Student Question
What was Melba's grade and age when she started at Central High in Warriors Don't Cry?
Quick answer:
Melba began attending Central High School as a fifteen-year-old junior. She was part of the first group of African American students to integrate the school in September 1957, following the 1954 Supreme Court ruling in Brown v. Board of Education, which declared segregated public schools illegal. Her involvement placed her at the heart of a significant civil rights struggle in Little Rock, Arkansas.
Melba started attending Central High School as a junior. She was fifteen years old.
Melba was born on the day of the attack on Pearl Harbor, December 7, 1941. She grew up at 1121 Cross Street in Little Rock, Arkansas, a small town where Jim Crow laws were firmly entrenched and bigotry against blacks was virulent. Although the move towards integration was gradually making inroads in larger cities such as Cincinnati at this time, the white population in the more rural areas of the South were vehement in their determination that blacks be kept in their place as second-class citizens.
On May 17, 1954, the Supreme Court ruled in Brown v. Board of Education of Topeka, Kansas that separate public schools for whites and blacks were illegal. Melba was twelve years old at the time of that momentous decision, and was attending the seventh grade at Dunbar Junior High. The Supreme Court ruling mandated that black children be allowed access to the schools that white children attended, but on May 24, 1955, the Little Rock school board adopted a plan to limit integration to Central High School. They would not allow integration to actually begin for two more years, in September, 1957.

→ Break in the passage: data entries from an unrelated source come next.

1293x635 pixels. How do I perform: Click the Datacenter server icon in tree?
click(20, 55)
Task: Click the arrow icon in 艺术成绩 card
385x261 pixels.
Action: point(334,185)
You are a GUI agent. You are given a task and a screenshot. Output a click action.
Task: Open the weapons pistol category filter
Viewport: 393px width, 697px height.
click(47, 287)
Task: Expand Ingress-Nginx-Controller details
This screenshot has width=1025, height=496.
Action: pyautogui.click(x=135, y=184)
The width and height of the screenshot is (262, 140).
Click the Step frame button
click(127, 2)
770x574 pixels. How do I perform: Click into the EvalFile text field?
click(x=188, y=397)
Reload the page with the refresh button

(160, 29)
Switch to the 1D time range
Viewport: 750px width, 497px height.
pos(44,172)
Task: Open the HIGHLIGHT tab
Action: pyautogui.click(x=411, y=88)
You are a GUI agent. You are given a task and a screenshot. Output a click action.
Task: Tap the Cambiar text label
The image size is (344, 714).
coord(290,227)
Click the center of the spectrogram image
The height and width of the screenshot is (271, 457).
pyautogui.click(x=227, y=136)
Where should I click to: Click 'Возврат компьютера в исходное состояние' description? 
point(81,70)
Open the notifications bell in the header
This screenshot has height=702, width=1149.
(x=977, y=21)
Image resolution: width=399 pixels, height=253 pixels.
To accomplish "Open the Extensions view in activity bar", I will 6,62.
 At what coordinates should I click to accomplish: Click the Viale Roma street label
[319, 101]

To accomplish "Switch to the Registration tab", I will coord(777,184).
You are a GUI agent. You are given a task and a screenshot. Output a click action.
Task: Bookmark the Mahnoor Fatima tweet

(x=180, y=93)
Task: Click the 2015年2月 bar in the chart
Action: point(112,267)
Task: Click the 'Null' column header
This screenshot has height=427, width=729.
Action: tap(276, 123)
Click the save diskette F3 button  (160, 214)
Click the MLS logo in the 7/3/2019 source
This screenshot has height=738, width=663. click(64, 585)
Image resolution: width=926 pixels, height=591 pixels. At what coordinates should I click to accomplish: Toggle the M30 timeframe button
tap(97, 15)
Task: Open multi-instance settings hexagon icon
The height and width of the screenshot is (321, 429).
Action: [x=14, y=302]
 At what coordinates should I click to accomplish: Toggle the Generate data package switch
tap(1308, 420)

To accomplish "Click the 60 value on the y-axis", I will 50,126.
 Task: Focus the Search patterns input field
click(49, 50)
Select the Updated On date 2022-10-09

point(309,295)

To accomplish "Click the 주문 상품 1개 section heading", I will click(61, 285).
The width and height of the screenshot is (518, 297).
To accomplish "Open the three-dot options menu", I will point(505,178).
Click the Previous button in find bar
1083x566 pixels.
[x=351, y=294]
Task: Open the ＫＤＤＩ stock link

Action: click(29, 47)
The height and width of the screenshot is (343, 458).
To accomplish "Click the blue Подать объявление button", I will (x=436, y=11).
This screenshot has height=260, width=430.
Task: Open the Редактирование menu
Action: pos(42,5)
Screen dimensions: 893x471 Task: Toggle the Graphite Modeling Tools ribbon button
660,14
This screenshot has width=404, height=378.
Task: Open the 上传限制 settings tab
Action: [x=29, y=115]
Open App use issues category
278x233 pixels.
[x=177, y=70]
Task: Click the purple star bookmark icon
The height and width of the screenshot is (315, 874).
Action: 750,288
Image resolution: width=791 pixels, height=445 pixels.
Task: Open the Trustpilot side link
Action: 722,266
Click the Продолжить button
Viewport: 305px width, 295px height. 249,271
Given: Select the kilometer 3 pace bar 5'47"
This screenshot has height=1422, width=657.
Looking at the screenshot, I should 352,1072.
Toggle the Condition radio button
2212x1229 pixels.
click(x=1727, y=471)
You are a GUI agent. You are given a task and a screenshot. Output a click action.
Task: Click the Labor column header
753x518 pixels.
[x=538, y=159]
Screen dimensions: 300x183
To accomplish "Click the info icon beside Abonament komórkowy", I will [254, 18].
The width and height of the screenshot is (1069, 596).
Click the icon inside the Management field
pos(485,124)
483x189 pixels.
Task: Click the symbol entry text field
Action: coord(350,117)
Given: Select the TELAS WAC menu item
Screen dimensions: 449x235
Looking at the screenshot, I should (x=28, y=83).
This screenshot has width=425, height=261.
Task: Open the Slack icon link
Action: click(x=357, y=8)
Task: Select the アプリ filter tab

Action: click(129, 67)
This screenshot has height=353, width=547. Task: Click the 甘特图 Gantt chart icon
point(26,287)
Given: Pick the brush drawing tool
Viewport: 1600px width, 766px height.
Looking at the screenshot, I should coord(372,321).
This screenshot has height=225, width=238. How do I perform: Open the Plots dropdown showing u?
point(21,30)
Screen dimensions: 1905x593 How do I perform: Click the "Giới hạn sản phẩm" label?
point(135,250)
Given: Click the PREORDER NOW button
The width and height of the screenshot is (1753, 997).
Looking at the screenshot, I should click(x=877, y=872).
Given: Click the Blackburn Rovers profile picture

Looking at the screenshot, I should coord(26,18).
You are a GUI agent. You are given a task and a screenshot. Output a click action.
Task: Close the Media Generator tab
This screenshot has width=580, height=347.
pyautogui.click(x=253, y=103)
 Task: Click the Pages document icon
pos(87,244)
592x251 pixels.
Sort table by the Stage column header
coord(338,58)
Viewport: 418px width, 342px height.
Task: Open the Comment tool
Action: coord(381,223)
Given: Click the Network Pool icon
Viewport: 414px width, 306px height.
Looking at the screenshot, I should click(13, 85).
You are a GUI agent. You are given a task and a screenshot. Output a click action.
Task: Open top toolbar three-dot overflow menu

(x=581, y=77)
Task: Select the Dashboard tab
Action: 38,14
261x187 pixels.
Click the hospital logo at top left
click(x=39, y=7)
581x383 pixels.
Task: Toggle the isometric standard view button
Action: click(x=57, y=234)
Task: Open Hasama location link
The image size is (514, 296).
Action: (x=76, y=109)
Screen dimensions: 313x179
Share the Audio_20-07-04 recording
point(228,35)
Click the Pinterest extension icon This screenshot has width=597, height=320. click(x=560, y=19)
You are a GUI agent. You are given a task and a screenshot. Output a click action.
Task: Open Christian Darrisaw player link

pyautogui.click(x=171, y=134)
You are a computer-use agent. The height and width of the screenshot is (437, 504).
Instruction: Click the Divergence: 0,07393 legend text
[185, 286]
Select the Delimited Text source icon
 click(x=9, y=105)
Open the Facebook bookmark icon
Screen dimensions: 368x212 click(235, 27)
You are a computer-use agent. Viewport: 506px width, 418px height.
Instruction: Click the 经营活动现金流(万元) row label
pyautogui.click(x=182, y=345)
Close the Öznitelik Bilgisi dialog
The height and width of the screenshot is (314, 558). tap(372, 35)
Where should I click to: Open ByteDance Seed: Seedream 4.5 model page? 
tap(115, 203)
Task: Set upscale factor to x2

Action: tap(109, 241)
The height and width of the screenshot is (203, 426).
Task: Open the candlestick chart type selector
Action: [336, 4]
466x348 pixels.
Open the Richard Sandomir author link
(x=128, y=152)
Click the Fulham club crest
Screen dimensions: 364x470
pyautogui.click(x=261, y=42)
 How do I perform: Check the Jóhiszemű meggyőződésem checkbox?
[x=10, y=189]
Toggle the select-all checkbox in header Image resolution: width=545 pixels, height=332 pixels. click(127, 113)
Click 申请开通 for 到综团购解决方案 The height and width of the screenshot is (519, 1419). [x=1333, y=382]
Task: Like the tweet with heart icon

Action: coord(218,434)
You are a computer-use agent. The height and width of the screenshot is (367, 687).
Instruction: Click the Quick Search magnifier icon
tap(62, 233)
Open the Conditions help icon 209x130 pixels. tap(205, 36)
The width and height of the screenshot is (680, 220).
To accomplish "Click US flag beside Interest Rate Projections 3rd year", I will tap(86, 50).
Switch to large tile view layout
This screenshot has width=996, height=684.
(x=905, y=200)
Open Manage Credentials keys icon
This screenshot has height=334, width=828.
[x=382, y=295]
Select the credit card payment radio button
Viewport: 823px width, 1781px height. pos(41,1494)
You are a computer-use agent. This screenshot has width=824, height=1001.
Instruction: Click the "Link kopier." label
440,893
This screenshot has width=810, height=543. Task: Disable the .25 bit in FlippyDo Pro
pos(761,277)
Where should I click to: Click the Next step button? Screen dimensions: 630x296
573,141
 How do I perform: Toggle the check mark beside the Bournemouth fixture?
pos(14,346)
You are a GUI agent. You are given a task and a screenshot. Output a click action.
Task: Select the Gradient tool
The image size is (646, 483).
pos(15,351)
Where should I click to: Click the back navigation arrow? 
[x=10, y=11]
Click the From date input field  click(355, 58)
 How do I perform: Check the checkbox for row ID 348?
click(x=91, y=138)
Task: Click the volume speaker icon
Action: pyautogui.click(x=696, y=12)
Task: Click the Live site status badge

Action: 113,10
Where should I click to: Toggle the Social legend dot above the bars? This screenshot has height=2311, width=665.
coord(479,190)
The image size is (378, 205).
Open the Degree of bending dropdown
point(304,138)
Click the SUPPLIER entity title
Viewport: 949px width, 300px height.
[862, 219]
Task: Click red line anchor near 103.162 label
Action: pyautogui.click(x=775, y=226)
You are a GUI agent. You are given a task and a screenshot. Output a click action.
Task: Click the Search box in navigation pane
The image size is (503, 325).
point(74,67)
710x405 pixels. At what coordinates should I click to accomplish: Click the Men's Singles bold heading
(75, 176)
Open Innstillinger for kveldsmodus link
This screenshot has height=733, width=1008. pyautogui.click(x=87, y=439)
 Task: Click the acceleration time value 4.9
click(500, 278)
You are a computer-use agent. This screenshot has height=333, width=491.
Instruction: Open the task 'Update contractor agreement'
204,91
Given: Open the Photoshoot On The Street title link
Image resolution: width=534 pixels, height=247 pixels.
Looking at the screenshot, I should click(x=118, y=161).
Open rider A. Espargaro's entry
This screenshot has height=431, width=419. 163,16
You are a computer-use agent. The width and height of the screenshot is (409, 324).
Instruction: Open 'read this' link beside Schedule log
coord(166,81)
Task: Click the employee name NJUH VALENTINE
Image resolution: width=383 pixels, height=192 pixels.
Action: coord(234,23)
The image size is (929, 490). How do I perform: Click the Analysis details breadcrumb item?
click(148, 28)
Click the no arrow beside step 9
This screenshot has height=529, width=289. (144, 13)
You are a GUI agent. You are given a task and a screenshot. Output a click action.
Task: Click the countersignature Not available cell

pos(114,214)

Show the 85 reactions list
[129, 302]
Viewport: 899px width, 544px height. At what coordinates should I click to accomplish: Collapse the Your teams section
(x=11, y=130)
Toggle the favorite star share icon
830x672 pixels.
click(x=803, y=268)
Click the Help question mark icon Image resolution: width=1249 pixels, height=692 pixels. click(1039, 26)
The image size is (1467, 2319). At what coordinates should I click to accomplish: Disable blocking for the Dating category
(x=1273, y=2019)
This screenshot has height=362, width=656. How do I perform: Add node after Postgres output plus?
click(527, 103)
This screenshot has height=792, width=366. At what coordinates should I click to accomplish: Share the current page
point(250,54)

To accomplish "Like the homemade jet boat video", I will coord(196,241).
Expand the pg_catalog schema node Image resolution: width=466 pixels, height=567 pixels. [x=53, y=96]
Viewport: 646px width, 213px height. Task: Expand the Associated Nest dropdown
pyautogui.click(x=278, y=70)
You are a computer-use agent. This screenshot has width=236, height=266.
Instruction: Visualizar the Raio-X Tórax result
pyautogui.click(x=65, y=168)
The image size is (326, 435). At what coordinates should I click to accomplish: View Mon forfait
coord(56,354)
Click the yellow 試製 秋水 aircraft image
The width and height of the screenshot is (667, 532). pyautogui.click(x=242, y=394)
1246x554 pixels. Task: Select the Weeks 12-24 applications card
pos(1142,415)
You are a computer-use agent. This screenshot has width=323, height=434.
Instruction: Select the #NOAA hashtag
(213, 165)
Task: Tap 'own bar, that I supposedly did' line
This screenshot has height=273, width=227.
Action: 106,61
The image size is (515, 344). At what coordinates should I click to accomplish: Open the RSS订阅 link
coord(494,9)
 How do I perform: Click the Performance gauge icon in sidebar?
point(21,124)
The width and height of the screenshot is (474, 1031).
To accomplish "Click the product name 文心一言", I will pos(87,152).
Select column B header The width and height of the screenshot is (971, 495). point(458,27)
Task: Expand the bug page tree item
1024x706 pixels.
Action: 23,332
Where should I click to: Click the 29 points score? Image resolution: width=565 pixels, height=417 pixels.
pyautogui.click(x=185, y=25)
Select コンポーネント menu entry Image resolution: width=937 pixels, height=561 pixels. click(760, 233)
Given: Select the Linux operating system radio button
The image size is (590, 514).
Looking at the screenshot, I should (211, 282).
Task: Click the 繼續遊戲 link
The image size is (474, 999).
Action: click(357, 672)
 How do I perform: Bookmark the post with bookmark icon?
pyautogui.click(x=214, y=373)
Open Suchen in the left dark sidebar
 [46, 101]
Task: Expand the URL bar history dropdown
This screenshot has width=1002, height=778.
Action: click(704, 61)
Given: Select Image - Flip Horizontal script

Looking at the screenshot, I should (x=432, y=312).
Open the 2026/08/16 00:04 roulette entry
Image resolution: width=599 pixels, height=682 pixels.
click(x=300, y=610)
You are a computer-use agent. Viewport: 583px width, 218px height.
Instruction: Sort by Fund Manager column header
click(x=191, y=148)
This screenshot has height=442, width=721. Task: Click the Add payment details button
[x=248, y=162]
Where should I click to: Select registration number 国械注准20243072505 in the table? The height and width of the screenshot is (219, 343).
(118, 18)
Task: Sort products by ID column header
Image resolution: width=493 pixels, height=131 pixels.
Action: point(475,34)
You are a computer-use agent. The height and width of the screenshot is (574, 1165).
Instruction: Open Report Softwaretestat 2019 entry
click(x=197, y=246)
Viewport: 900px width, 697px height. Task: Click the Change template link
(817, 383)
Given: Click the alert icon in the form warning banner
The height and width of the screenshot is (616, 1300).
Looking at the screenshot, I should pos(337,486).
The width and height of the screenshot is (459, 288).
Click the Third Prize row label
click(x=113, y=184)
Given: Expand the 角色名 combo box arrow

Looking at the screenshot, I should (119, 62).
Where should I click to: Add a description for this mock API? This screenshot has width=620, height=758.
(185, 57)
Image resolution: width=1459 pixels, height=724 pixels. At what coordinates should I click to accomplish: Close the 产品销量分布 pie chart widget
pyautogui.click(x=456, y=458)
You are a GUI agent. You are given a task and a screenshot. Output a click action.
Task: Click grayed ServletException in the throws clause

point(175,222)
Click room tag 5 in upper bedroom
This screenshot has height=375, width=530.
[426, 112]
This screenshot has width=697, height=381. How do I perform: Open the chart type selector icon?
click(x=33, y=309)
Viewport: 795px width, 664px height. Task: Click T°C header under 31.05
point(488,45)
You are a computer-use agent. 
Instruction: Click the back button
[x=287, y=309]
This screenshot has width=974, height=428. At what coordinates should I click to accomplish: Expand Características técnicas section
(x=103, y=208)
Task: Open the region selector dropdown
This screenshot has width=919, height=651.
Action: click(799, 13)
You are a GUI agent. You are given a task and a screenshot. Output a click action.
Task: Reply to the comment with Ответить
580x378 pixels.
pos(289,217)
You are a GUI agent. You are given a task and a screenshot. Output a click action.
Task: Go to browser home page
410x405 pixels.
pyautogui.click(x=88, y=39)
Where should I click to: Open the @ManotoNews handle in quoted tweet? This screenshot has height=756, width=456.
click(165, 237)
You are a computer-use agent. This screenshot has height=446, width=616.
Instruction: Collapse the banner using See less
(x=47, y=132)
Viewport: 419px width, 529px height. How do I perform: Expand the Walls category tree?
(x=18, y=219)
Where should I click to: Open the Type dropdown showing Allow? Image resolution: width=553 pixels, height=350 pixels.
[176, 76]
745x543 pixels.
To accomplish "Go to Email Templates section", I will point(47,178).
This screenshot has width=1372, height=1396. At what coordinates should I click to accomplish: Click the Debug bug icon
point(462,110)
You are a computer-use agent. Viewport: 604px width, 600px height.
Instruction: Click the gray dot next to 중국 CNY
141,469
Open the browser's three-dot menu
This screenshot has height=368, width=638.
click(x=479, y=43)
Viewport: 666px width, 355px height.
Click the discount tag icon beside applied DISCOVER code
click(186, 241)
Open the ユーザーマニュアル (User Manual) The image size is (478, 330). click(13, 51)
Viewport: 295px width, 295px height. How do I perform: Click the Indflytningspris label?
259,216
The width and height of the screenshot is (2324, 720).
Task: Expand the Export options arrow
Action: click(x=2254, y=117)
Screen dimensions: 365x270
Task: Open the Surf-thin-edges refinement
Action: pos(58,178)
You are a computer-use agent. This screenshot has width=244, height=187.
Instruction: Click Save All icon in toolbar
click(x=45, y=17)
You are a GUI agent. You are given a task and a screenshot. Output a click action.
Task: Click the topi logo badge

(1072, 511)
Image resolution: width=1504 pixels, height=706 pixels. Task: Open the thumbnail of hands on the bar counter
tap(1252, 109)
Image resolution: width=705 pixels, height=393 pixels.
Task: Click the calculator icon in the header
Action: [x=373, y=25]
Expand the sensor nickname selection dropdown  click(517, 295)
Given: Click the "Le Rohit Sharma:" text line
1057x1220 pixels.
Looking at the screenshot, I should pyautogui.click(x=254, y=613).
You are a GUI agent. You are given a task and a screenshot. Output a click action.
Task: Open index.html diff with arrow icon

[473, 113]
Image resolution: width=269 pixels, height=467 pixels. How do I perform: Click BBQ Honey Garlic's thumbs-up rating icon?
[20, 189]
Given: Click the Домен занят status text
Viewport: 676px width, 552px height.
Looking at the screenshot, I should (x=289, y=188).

In August of 1957, Melba learned that she had been selected to be among the first group of Negroes to attend Central High School in September. Melba had signed a paper saying that she wished to attend Central High earlier, without her parents' knowledge. Melba was fifteen years old, and about to enter the eleventh grade. By being included in the pioneering group selected to end segregation in Little Rock, she found herself smack dab in the center of a violent and historical civil rights confrontation (Chapters 1-3).